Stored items
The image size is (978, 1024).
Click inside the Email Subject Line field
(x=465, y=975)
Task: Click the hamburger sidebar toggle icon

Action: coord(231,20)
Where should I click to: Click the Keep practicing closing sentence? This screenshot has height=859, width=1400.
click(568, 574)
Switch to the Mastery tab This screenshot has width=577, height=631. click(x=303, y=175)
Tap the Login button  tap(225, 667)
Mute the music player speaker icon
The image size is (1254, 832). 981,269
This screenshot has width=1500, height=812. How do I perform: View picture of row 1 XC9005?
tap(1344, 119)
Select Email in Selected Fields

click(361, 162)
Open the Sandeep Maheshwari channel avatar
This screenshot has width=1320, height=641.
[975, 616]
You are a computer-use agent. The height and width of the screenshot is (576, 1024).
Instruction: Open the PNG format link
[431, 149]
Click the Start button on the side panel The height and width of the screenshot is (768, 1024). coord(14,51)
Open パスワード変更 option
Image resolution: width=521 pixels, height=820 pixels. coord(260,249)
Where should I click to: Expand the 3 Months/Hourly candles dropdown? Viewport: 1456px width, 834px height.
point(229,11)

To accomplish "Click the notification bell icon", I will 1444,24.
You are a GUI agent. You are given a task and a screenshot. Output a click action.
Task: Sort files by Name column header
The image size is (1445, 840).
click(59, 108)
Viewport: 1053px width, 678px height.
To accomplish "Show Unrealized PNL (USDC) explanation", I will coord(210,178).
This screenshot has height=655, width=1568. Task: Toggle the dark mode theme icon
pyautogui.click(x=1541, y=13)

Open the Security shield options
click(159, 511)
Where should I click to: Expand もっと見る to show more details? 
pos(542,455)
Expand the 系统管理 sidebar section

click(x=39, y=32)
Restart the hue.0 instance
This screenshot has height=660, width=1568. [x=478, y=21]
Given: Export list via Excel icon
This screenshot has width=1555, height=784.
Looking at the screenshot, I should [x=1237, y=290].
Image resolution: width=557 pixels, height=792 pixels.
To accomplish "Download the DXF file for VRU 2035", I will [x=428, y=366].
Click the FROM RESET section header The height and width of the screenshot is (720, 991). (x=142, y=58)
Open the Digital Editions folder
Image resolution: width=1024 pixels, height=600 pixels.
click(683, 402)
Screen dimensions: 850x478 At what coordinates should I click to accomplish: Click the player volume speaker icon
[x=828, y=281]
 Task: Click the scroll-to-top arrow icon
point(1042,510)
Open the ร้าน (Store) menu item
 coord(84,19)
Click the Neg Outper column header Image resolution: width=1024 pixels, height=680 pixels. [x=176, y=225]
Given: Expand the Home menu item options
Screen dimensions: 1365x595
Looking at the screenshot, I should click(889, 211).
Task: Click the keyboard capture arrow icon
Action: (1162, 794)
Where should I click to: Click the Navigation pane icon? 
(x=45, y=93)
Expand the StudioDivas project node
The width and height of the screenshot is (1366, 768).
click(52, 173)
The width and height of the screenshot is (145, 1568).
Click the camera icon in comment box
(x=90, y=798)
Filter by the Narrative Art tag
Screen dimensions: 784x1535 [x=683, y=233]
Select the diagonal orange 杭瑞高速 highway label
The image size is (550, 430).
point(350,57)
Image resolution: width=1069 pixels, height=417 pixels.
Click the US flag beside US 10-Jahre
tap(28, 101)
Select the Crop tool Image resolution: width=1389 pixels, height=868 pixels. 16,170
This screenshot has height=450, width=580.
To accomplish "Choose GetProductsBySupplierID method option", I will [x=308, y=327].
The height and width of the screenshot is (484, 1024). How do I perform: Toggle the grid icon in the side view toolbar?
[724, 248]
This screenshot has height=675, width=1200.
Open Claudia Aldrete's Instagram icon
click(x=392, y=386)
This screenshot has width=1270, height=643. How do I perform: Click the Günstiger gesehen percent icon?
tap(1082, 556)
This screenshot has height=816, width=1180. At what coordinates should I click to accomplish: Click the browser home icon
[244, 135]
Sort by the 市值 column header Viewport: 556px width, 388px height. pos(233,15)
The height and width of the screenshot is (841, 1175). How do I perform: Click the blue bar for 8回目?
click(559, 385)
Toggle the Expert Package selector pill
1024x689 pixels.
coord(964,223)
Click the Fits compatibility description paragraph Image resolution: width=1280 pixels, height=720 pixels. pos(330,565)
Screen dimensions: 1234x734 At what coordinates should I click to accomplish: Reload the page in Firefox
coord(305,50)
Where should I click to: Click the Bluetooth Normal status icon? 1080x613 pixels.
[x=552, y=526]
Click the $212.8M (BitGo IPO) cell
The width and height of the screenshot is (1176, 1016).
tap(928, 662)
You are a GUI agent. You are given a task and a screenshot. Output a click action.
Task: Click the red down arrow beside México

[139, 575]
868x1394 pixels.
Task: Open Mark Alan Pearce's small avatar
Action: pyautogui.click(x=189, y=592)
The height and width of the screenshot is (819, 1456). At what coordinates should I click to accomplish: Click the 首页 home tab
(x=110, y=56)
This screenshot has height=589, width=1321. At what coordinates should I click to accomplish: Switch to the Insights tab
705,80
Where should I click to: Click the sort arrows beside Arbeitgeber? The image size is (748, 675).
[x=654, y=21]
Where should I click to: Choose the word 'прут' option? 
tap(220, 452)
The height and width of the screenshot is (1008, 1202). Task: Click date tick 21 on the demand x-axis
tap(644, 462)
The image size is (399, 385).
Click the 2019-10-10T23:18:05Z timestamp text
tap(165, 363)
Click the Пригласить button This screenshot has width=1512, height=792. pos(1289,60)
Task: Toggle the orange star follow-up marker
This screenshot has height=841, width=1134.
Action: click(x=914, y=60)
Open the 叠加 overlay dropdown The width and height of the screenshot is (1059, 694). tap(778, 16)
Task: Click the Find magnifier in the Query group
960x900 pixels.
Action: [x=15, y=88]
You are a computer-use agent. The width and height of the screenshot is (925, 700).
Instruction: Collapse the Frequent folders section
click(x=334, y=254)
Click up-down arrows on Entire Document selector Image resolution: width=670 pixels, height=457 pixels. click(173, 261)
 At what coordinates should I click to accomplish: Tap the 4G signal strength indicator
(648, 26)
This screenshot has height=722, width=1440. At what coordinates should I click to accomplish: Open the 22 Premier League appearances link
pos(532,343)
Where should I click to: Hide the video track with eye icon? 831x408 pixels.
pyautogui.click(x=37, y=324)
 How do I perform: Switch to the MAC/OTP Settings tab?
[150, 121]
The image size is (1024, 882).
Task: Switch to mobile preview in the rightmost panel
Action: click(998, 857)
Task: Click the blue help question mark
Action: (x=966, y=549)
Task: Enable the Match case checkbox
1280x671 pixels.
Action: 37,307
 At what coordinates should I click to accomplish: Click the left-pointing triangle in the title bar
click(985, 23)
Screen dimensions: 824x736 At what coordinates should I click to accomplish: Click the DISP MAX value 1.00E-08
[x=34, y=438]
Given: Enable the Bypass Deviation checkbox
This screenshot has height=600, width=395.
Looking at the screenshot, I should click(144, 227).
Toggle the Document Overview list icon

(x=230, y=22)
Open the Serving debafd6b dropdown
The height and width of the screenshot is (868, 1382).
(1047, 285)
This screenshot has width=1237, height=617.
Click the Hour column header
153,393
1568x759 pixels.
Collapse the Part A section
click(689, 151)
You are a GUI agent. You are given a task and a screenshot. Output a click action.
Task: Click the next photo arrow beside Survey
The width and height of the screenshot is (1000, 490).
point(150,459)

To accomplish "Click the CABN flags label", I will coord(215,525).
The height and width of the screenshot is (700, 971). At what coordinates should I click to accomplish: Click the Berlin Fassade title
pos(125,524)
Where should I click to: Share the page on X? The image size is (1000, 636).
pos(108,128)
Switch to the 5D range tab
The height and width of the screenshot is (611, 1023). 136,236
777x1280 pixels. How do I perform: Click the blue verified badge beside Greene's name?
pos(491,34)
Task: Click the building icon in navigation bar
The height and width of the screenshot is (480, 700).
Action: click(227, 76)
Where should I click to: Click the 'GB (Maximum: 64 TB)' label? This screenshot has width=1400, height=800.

**Exercise prompt**. All lines above that contain the word "selector" are to be copied.

**Reply to the task**.
Toggle the Expert Package selector pill
Click up-down arrows on Entire Document selector Image resolution: width=670 pixels, height=457 pixels. click(173, 261)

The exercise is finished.